A mathematical understanding of project schedules

Complex projects are made up of many activities, the duration of which vary according to a power law; this model can be used to predict overall project duration and delay.

We have all been frustrated when a project is delayed because one sub-task cannot begin before another ends. It is less well known that the process of scheduling projects efficiently can be described in mathematical terms.

Now, Alexei Vazquez, of technology company Nodes & Links and based in Cambridge, U.K., has shown that the distribution of activity lengths in a project follows the mathematical relationship of power law scaling. He has published his findings in The European Physical Journal B.

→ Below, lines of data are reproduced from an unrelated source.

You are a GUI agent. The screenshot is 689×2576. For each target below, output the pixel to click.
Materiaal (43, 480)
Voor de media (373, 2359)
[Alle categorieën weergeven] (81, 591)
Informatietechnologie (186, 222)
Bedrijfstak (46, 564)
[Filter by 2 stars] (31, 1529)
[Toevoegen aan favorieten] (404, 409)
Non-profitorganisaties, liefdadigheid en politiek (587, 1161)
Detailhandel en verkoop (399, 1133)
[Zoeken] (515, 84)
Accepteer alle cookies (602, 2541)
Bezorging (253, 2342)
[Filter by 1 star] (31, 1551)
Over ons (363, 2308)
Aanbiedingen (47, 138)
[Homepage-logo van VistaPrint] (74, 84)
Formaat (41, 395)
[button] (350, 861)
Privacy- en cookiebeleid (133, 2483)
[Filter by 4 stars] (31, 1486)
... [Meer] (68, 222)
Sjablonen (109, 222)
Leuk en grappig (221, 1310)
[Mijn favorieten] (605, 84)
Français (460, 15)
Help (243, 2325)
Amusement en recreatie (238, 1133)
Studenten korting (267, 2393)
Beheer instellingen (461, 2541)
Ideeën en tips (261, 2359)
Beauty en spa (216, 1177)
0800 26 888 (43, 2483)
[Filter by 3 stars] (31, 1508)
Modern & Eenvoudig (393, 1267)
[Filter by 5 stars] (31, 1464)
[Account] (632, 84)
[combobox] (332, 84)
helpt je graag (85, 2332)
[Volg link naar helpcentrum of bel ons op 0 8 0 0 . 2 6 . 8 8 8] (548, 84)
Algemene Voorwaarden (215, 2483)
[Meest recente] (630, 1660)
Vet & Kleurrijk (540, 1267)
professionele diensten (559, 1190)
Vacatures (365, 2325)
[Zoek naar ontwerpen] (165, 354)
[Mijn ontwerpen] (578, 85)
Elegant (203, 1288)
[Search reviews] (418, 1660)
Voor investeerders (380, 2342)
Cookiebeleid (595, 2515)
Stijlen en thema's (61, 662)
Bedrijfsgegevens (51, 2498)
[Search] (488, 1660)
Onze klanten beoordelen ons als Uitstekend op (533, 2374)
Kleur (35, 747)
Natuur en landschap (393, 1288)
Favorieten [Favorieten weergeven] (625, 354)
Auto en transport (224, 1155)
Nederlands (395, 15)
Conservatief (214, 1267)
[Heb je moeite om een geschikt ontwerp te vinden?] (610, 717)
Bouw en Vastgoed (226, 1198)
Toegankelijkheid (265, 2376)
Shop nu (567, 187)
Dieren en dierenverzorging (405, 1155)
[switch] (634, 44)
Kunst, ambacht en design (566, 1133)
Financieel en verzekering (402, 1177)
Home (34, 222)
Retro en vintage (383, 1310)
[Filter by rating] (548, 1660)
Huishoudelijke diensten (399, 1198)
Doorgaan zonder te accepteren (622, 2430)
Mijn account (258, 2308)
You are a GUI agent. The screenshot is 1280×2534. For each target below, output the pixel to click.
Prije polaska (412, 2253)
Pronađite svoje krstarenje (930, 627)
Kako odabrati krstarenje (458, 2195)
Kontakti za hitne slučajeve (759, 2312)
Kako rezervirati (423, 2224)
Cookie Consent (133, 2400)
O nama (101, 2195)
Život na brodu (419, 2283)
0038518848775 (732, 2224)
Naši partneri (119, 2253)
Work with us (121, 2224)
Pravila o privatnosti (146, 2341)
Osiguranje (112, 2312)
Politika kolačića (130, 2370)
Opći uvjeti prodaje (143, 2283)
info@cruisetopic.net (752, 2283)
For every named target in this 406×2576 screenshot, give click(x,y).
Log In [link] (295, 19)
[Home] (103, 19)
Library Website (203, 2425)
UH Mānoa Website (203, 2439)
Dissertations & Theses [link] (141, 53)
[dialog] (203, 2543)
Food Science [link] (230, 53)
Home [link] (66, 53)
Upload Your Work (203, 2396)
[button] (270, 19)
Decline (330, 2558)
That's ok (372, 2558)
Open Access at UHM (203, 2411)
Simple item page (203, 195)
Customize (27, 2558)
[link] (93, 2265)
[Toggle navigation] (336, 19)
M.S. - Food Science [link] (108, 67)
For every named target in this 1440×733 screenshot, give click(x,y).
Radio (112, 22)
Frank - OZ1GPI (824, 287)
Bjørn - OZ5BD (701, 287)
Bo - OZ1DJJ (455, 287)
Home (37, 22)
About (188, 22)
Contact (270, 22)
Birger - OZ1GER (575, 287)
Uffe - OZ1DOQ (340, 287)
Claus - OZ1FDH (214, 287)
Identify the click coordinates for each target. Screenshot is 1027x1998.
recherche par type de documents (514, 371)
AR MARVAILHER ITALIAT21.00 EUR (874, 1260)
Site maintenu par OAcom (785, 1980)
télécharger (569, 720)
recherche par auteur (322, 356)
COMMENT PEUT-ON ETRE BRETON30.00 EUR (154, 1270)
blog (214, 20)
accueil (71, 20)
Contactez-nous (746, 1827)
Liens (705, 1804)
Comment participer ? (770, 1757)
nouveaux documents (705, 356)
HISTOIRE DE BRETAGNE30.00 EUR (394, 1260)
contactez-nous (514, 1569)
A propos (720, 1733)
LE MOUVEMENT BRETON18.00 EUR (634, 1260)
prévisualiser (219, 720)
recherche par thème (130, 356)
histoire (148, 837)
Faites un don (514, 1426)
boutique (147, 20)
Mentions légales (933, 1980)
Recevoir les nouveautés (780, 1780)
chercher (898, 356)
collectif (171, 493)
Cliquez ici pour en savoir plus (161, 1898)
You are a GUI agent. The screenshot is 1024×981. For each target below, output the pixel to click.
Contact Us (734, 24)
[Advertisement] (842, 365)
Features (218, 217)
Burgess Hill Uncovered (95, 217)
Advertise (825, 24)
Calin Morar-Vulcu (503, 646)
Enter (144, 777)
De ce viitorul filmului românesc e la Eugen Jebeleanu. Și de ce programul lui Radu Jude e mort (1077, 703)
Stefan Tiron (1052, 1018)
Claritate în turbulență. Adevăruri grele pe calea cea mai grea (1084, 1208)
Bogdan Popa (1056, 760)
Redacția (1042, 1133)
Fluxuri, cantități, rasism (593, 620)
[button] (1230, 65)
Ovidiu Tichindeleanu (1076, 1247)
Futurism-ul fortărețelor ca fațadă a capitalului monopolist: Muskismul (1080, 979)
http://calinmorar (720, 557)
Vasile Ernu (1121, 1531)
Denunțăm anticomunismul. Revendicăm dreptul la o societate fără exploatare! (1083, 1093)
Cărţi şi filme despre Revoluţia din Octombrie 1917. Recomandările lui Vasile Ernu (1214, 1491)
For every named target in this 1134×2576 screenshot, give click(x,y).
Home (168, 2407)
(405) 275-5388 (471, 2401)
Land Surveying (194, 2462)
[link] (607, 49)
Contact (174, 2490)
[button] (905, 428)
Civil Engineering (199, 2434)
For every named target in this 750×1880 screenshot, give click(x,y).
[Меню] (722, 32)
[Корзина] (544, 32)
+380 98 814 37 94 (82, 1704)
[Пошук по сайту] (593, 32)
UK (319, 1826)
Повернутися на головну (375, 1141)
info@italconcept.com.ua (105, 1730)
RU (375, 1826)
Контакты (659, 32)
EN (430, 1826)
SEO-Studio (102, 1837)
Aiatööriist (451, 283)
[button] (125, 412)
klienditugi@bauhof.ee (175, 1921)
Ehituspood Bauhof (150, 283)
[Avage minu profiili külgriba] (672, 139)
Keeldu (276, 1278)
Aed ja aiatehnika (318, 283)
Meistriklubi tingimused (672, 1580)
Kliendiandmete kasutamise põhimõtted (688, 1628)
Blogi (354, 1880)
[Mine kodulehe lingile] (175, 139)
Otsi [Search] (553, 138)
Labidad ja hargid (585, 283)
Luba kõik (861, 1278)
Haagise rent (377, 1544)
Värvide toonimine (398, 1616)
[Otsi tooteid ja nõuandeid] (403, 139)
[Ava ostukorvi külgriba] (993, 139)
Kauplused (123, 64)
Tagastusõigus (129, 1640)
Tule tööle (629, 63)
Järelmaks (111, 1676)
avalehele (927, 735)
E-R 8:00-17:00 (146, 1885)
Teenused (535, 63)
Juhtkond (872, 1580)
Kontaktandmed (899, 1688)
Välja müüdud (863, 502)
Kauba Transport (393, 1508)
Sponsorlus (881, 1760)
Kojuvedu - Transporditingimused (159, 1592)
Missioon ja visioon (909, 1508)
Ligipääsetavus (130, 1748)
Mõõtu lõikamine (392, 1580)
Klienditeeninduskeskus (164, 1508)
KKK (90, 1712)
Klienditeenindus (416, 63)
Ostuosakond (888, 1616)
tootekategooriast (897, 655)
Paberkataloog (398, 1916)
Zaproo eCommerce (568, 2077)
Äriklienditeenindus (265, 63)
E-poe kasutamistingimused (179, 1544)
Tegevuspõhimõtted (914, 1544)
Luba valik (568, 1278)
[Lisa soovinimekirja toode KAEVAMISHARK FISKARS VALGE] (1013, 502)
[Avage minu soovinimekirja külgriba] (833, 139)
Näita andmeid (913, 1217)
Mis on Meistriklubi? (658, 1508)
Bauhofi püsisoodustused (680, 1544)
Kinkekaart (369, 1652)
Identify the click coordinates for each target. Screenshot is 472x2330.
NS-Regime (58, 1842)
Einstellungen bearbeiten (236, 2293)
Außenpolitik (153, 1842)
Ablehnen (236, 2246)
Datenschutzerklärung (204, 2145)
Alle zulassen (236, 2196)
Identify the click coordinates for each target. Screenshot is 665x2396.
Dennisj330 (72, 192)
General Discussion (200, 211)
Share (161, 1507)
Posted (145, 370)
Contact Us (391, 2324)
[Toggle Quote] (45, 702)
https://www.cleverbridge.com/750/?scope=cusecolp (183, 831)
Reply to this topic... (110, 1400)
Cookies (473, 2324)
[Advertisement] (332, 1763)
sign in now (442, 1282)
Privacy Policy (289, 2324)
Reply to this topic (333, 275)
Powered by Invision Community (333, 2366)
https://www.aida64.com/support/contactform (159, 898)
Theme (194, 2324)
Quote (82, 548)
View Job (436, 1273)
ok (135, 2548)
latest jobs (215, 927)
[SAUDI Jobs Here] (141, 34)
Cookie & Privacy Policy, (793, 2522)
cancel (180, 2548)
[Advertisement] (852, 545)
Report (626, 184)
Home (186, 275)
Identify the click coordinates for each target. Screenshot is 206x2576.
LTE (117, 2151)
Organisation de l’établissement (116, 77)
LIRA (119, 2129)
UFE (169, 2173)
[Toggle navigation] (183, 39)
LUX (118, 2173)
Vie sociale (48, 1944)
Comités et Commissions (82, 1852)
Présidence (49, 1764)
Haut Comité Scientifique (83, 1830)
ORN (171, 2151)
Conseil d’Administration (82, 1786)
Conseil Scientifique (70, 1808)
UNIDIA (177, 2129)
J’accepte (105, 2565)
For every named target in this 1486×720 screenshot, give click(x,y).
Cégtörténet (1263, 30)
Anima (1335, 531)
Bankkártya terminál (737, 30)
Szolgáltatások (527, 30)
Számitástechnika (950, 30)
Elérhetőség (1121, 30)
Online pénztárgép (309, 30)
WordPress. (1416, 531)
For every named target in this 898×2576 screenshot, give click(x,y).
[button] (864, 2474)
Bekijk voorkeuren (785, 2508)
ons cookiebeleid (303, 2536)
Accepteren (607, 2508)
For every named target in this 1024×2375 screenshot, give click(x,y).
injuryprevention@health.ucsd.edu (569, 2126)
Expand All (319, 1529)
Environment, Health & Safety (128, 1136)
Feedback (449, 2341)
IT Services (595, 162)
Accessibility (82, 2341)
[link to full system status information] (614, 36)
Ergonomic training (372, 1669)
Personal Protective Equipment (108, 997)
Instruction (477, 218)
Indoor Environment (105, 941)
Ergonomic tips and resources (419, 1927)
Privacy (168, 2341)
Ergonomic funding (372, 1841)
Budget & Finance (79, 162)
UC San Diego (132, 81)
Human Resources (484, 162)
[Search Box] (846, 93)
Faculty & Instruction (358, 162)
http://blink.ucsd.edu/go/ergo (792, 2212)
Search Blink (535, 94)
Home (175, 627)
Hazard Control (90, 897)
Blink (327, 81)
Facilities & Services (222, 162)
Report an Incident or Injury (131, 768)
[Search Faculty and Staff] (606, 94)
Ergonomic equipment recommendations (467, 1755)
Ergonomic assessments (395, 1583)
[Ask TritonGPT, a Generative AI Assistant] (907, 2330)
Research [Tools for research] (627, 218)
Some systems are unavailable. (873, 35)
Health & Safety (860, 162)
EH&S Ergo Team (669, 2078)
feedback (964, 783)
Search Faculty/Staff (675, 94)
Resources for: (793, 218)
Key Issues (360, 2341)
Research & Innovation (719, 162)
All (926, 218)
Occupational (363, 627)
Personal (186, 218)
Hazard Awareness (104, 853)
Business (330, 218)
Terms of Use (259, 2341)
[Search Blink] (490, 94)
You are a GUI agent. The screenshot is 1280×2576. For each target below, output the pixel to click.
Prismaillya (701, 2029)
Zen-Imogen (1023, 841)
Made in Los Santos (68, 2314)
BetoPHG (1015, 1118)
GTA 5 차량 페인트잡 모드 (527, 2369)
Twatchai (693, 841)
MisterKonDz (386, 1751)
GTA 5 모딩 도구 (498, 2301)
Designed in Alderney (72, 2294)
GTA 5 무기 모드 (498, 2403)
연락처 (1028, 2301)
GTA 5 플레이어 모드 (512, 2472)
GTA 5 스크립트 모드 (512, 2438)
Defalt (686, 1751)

Any relationship in which one quantity varies as a power of another (such as squared or cubed) is known as a power law. These can be applied to a wide range of physical (e.g., cloud sizes or solar flares), biological (e.g. species frequencies in a habitat) and man-made (e.g. income distribution) phenomena.

In Vazquez’ analysis of projects, the quantities that depend on power laws were the duration of each of the activities that make up the project and the slack times between each activity, or “floats.”

Vazquez analysed data on 118 construction projects, together comprising more than 1,000 activities, that was stored in a database belonging to his company. The activity durations in a given project fitted a power law with a negative exponent (i.e., there were more short-duration activities, and a “tail” of small numbers of longer ones); the value of the exponent varied from project to project. The distribution of float times for the activities in a project can be expressed in a similar but independent power law.

He explained that these power law scalings arise from different processes: in the case of the activities, from a historical process in which a generic activity fragments over time into a number of more specialized ones. Furthermore, he showed that estimation of delays associated with a whole project depends on the power law scaling of the activities but not of the floats. This analysis has the potential to forecast delays in planned projects accurately, minimizing the annoyance caused by those long waits.